Baptiste Ruiz, Doctorant, Université de Rennes – Inria – CNRS, France

SPARTA: a knowledge integration-based pipeline for disease state classification through the robust selection of inter-associated OTUs and functions

The field of personalized medicine has major stakes in using an individual’s microbiota as a descriptor of health. This raises the question of the interpretability of microbiotal signatures found for various diseases. To gain insight on this matter, we developed the SPARTA (Shifting Paradigms to Annotation Representation from Taxonomy to identify Archetypes) pipeline to highlight and interlink significantly discriminating Operational Taxonomic Units (OTUs) and metabolic functions. SPARTA relies on the integration of the information from the UniProt database concerning the gut microbiota’s functional annotation to OTU abundance data, and on Machine Learning classification. Iteration of this method can shrink the list of the microbiotas’ descriptors tenfold, both in terms of OTUs and metabolic functions. It also reveals that the shift to functional profiles comes at no significant cost to overall classification performance. Finally, we highlight how discriminant metabolic functions may arise from the aggregation of several low-abundance OTUs, giving visibility to these functions which are therefore not easily derivable from OTU-based approaches, marking them as potentially novel leads.

18h-18h30

M. Luz Calle, Professeure, University of Vic – Central University of Catalunya, Vic, Espagne

coda4microbiome: predictive modeling with compositional covariates in microbiome studies

Prediction models play an important role in establishing the relationship between a set of covariates and an outcome of interest. Selecting the appropriate variables that are included in the model is often one of the most important and difficult parts of model building. This is even more challenging when the set of covariates form a composition and the goal is to identify which components are more associated with the outcome. This situation arises in many fields, for instance in microbiome studies where the interest is to identify which microorganisms are associated to a disease. 

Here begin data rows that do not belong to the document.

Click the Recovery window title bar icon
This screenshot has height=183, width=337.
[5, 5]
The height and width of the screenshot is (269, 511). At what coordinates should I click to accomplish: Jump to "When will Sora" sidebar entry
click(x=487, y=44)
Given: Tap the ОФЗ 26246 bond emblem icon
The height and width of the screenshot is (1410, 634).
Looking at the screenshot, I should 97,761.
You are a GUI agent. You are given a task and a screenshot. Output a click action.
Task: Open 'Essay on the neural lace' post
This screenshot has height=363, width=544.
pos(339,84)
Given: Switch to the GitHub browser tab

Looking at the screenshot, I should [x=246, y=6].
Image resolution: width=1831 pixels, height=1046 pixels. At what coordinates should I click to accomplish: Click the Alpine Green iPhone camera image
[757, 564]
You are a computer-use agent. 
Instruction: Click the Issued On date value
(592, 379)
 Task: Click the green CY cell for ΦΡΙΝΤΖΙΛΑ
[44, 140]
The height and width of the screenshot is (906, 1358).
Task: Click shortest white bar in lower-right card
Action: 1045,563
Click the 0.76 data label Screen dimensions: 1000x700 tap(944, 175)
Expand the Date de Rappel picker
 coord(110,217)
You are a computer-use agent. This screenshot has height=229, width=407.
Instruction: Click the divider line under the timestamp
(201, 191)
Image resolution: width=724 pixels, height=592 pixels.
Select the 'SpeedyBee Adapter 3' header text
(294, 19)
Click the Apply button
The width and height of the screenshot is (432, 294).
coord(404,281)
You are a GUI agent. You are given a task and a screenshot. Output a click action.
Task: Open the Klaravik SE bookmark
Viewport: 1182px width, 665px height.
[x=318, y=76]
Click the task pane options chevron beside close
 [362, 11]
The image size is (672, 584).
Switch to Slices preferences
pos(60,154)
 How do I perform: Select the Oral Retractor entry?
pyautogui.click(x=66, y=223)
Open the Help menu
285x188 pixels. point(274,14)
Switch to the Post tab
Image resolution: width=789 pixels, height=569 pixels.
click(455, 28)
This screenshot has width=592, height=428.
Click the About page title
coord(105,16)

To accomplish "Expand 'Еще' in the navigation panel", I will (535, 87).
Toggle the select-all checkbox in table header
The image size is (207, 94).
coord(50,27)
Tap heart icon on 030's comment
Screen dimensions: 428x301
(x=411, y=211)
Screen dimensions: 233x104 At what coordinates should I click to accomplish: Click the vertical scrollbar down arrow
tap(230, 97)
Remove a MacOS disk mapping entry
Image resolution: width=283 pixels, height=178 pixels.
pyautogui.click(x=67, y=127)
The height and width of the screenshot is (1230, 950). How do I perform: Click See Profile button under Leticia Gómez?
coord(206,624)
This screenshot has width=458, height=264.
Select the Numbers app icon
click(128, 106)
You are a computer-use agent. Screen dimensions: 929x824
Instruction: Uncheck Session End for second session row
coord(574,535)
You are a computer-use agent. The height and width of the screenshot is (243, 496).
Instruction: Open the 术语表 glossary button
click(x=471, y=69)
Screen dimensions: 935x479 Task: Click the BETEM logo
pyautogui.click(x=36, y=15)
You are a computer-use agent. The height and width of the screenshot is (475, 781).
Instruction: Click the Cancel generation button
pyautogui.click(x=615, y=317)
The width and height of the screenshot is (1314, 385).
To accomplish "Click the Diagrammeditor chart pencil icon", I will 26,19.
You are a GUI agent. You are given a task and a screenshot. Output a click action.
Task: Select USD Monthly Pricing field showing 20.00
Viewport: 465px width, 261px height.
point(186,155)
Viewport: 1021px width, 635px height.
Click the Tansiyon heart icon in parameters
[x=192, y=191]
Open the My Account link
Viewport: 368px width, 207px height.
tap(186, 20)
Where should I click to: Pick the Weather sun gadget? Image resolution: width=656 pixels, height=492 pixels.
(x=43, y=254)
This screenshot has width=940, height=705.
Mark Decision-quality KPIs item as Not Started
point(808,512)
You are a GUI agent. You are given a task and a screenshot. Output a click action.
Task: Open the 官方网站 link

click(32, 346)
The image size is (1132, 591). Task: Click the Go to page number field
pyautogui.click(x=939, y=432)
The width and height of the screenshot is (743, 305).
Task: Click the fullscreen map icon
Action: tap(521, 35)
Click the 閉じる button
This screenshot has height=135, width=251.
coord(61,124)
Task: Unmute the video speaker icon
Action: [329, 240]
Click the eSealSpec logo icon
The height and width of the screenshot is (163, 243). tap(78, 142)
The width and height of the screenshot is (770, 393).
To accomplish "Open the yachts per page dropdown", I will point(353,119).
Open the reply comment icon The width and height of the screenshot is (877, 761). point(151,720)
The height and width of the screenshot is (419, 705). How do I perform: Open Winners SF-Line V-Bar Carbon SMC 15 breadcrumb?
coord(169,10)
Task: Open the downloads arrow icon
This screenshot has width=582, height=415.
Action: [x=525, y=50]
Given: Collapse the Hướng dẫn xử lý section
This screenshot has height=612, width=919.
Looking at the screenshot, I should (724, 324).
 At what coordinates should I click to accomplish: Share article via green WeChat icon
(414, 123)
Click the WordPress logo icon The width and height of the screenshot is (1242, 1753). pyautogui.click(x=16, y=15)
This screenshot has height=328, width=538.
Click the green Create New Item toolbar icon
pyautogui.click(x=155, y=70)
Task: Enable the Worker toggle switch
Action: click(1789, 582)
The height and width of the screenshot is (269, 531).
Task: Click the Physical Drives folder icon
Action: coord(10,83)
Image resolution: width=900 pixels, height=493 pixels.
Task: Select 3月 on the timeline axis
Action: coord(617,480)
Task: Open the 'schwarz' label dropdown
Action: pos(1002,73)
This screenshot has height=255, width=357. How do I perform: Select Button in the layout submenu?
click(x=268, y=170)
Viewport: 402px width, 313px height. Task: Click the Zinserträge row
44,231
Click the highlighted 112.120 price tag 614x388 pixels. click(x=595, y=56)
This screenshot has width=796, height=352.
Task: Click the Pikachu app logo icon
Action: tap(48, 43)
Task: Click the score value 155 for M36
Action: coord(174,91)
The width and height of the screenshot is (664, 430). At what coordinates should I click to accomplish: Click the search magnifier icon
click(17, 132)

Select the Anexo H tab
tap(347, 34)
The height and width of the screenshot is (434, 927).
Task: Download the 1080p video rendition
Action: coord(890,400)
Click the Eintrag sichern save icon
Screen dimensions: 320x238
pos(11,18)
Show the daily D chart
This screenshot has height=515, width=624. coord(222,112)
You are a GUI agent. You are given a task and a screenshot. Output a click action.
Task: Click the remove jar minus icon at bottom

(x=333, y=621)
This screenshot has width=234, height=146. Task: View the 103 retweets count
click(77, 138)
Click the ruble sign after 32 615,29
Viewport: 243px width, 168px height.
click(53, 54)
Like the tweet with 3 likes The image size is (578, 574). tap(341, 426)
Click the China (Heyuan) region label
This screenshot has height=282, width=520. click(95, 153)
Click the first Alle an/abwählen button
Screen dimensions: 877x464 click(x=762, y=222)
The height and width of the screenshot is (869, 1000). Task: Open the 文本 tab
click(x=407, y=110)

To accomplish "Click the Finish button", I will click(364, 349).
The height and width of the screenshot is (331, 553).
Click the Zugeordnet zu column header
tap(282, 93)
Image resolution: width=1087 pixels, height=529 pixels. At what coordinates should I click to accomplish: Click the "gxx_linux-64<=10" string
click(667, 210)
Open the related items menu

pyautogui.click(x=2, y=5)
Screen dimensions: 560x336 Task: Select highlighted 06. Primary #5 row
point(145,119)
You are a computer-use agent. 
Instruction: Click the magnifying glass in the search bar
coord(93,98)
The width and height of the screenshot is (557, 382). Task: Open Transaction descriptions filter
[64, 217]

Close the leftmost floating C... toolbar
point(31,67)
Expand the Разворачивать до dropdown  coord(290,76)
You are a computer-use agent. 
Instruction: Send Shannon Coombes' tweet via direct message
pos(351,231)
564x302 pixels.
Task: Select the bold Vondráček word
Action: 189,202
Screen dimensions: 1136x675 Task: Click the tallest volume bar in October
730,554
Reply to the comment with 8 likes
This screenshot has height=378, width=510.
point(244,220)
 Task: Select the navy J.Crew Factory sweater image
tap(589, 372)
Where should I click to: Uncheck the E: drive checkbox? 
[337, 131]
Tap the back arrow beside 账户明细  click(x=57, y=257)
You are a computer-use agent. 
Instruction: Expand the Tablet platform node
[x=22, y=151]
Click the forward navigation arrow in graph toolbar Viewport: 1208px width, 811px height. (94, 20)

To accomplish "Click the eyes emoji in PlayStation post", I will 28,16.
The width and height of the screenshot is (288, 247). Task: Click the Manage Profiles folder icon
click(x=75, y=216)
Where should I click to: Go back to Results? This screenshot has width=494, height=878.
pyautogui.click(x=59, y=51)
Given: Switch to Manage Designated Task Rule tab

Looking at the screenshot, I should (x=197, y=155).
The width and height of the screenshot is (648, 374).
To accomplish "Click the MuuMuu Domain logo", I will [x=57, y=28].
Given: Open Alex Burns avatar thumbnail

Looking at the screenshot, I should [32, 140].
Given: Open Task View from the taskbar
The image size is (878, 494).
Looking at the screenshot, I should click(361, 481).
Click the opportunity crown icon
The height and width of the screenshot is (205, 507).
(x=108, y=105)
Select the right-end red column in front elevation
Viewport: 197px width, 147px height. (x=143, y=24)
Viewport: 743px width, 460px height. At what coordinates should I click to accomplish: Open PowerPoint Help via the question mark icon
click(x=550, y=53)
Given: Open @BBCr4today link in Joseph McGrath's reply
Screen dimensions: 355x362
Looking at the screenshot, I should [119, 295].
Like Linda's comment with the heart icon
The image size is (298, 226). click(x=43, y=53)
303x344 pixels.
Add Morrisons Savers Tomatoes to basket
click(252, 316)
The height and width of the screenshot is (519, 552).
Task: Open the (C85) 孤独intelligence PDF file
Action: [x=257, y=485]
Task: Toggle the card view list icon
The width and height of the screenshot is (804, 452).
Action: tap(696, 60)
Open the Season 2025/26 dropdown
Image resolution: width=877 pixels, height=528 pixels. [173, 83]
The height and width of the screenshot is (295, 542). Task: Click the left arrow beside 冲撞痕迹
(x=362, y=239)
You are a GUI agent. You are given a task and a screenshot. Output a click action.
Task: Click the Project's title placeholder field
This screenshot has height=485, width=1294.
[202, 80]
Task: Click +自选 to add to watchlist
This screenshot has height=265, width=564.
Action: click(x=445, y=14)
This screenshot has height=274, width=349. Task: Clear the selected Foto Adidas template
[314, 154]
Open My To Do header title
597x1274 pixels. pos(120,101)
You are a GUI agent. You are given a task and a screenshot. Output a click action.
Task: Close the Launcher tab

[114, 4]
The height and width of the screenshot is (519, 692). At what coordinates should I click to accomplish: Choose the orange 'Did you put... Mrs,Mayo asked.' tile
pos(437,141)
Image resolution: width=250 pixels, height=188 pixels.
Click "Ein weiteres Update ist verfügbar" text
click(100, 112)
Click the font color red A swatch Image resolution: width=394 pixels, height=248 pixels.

Microbiome data is compositional since raw abundances and the total number of sequences for each sample are not by itself informative, as they depend on technical issues such as laboratory sample preparation and sequencing depth. The total sum constraint of microbiome relative abundances induces important dependencies between the components. In this talk I will discuss the effects of ignoring the compositional structure of microbiome data and will present coda4microbiome, a new methodology for analyzing microbiome data within the Compositional Data Analysis (CoDA) framework. The algorithm relies on the analysis of log-ratios between pairs of components and variable selection is addressed through penalized regression on the “all-pairs log-ratio model”, the model containing all possible pairwise log-ratios. The algorithm is implemented for cross-sectional, longitudinal and survival studies.

Informations pratiques

Le mini-symposium aura lieu sur le site de la conférence JOBIM 2024, à l’université Paul Sabatier à Toulouse le jeudi 27 juin de 16h30 à 18h30. L’accès sera réservé aux personnes inscrites à la conférence JOBIM 2024.